Buck also knows once the juveniles he mentors get out of the justice system, there’s not much waiting for them except the gangs.  No one wants to hire them.  Old friends were part of what got them in trouble in the first place.  Family members often want nothing to do with them.  With nowhere to turn but the gang, telling a vulnerable young man, “Be good,” doesn’t go very far, does it?

“The reason why they’re in a gang is that sense of belonging,” says DeShazer.  “They get that sense of family, and so what we’re trying to do is let them know there is another life.  There is another way.  There is another family.”

Today, he mentors young men like Markeece Anderson.  The 18-year-old is serving time for robberies he committed for the gang he was a part of, and he had a very telling way of describing what Youth For Christ has done for him.

“(This is) taking time away from my hands to mess up or just think about doing something that’s going to get me in trouble,” Anderson told me.

The young men at City Life Cafe are nowhere near the gang member stereotype.  They’re courteous, work hard, and have already recognized the difference in an honest dollar and easy money.

Anderson will be released from the juvenile justice system this week.  His time with Youth For Christ’s work program (which includes yard work, light construction, etc.) has helped him pay back court fines and restitution.  He hopes to go to college soon and try to open his own barbershop someday.  Until now, he always assumed he’d sell drugs for the gang until he got older.

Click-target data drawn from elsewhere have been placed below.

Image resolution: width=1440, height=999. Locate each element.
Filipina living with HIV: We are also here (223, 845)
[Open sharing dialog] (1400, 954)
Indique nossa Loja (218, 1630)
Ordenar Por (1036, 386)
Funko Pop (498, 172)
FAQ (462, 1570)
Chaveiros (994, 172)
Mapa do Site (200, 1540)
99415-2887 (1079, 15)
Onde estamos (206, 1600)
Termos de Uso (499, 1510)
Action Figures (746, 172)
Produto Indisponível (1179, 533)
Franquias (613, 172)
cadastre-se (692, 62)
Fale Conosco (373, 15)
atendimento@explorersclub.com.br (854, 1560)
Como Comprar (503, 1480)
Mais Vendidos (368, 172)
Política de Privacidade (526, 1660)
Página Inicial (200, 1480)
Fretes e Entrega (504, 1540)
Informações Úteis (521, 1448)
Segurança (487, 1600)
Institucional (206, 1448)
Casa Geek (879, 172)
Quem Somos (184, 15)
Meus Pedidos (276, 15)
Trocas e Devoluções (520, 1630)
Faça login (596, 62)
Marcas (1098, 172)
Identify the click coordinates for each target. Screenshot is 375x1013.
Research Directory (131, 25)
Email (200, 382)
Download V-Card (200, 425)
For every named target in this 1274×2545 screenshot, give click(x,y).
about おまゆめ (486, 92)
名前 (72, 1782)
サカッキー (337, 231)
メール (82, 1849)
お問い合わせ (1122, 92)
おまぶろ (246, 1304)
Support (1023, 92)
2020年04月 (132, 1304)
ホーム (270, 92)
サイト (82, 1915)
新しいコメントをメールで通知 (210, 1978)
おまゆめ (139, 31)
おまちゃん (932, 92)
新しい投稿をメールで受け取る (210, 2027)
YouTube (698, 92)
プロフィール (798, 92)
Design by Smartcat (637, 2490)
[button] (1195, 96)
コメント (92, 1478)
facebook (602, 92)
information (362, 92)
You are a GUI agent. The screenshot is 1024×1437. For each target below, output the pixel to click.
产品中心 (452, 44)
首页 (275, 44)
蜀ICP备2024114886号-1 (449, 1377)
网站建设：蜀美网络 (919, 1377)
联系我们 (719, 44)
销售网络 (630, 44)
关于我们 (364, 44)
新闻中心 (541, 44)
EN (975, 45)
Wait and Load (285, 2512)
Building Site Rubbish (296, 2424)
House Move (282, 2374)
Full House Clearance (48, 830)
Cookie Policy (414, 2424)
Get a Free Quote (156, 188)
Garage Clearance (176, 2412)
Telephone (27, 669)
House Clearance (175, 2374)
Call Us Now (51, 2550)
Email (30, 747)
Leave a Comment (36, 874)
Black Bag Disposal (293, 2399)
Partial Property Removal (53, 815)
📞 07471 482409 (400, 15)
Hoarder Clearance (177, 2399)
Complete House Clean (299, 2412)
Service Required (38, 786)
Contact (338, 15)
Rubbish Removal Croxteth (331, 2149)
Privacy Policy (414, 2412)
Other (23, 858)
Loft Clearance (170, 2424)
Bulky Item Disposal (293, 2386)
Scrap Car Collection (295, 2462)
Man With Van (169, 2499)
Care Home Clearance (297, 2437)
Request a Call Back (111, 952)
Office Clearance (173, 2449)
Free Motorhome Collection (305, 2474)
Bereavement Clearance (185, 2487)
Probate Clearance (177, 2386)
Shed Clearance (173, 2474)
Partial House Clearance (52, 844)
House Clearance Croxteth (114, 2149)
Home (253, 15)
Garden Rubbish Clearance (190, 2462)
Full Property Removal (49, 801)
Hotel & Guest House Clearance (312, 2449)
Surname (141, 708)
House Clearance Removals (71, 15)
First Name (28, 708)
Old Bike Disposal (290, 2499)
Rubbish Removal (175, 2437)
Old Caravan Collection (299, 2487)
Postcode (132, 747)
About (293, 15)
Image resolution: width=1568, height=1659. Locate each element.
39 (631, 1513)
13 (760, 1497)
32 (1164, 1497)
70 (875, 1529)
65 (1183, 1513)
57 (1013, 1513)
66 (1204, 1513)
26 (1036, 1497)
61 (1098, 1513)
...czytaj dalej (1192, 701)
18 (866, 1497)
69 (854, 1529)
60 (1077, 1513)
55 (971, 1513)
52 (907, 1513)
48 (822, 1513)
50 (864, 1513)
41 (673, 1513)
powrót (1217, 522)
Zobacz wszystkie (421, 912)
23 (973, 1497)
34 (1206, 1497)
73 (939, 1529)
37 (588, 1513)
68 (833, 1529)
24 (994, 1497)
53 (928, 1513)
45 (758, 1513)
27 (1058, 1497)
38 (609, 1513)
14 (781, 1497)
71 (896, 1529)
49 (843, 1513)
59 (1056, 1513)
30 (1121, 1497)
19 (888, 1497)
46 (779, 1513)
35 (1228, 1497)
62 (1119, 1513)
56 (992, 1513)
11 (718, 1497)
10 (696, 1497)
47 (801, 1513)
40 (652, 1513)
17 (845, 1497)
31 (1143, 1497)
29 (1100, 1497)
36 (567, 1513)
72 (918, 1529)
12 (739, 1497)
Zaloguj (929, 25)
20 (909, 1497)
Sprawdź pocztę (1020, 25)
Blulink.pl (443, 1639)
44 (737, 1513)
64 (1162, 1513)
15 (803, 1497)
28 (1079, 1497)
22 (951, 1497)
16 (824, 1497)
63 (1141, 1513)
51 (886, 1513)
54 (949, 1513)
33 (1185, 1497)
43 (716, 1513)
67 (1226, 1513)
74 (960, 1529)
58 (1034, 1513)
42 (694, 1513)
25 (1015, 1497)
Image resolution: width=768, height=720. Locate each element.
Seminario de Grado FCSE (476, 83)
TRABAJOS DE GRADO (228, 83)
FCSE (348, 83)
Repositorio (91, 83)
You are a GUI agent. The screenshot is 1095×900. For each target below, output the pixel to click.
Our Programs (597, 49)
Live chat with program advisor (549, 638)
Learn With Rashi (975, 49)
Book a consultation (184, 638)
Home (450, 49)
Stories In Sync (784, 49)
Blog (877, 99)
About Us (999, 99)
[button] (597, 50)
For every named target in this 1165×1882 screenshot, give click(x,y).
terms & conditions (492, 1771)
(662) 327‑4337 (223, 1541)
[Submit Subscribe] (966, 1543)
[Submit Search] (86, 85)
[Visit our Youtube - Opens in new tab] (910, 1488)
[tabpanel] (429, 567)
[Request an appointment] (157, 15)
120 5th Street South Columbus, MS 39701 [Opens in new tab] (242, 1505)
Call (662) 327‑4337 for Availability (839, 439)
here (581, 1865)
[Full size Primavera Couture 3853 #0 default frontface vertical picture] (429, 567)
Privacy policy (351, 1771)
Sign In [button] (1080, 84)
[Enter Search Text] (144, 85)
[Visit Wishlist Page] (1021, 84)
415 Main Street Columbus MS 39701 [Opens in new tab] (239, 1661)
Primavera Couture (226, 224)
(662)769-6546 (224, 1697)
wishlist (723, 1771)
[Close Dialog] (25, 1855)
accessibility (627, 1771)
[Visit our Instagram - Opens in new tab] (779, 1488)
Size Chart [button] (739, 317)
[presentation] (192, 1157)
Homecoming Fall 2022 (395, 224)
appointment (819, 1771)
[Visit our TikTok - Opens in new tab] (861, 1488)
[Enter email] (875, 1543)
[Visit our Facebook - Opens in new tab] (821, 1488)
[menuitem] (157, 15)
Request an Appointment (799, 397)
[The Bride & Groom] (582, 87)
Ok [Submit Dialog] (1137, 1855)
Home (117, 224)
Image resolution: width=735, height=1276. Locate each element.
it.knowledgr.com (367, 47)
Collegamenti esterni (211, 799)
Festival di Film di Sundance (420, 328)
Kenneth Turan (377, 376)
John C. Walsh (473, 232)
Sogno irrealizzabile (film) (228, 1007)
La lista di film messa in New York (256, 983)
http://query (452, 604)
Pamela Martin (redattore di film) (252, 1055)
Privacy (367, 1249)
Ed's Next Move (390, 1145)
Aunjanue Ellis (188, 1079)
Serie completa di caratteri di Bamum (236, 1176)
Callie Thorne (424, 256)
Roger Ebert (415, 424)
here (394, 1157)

When he got older?  The imagination of the future goes blank there.  He didn’t know.  Like most gang members, he seems to understand he envisioned going forward business-as-usual…but already knew that wasn’t realistic.  It means (like many of those who’d already written him off as a statistic) he’d resigned himself to a destination of either prison or hell.

That’s a hell of a thing for a handful of mentors to turn around.  Right now, Buck and fellow mentor Dale McMullen can only handle nine young men at a time.

City Life Cafe is open Tuesday through Saturday serving breakfast and lunch.  Tuesday through Friday hours are 7:00 a.m. to 2:00 p.m.  On Saturday, it’s 10:00 a.m. to 5:00 p.m.  Buck likes everyone to know his southern fried catfish is the best in Wichita.

He and his boys have a lot of competition for the average Wichitan’s restaurant dollar.